Duplicate the records from the line containing "next to 已收录名录" through the line containing "point(511,496)", both included.
Start of TASK INPUT
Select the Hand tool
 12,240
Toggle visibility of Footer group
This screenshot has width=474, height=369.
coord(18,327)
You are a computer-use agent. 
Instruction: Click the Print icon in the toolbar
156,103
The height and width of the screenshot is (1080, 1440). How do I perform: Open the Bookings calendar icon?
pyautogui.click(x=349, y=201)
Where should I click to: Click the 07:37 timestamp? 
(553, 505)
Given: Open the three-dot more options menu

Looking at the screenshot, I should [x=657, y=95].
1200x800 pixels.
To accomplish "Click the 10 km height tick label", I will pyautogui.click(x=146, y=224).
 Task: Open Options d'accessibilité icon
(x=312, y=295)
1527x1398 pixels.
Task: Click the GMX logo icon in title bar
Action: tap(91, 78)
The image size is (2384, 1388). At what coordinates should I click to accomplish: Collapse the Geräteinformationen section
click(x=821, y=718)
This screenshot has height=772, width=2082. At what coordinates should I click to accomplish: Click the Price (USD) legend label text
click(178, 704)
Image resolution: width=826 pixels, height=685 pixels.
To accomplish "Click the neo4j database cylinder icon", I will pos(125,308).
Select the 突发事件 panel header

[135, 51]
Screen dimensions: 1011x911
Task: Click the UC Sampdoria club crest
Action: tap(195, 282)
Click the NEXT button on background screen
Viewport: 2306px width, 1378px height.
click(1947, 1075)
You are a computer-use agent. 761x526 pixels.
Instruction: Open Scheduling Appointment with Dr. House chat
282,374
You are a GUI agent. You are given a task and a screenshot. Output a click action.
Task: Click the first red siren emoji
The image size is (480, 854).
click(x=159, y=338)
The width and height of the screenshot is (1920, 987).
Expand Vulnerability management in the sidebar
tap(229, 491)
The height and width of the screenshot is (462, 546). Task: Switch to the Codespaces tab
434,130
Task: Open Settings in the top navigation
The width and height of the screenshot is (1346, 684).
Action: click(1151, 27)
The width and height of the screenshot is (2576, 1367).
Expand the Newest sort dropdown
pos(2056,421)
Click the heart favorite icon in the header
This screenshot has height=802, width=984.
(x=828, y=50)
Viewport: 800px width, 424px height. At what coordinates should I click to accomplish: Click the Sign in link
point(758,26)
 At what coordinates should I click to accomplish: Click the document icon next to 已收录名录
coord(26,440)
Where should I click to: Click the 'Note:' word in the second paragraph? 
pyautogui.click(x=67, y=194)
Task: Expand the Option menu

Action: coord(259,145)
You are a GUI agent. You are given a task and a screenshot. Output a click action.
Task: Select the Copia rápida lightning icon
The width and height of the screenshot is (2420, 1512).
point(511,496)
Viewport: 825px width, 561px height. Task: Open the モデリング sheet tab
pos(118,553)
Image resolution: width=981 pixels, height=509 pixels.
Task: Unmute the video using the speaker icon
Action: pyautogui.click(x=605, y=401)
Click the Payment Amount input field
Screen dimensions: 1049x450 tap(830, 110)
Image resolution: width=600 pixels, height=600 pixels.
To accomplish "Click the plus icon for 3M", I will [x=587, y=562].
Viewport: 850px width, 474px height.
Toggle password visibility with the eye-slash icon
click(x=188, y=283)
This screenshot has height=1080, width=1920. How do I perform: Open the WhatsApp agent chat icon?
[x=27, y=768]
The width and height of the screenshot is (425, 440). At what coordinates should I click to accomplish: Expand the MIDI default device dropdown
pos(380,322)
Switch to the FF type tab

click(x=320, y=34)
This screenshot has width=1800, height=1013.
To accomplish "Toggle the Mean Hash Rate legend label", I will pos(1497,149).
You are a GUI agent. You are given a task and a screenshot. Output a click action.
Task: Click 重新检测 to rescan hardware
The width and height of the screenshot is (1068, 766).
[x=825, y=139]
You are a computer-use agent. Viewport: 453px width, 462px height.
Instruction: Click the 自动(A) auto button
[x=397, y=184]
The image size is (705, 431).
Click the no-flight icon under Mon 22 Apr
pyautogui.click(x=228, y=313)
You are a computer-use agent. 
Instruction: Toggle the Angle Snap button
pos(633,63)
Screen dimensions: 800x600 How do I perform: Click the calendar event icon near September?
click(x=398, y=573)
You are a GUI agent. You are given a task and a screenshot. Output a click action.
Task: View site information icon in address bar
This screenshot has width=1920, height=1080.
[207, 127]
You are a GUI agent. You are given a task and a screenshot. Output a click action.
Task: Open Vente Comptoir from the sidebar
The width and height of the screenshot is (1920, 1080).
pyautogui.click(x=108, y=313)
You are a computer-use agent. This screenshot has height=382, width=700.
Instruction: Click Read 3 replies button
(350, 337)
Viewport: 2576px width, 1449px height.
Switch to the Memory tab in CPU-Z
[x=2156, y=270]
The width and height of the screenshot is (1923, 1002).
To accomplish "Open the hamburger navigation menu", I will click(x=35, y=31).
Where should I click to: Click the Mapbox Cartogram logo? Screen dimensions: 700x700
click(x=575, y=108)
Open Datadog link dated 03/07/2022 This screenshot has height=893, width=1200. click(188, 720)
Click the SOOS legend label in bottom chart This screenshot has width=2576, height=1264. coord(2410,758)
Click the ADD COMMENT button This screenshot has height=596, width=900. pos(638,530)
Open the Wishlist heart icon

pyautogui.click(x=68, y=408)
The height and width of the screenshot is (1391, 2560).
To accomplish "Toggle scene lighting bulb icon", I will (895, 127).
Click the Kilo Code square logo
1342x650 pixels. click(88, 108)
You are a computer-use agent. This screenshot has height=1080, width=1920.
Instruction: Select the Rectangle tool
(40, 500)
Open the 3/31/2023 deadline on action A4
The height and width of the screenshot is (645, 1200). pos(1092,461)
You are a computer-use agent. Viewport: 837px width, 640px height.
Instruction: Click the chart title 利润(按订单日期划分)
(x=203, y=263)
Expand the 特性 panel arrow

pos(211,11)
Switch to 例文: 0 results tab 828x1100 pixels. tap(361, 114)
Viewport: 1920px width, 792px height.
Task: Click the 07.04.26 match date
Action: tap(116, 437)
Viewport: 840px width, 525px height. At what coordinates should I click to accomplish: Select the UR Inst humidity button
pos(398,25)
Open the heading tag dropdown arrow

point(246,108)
End of TASK INPUT
▶ TASK RESULT:
 At what coordinates should I click to accomplish: Click the document icon next to 已收录名录
coord(26,440)
Where should I click to: Click the 'Note:' word in the second paragraph? 
pyautogui.click(x=67, y=194)
Task: Expand the Option menu

Action: coord(259,145)
You are a GUI agent. You are given a task and a screenshot. Output a click action.
Task: Select the Copia rápida lightning icon
The width and height of the screenshot is (2420, 1512).
point(511,496)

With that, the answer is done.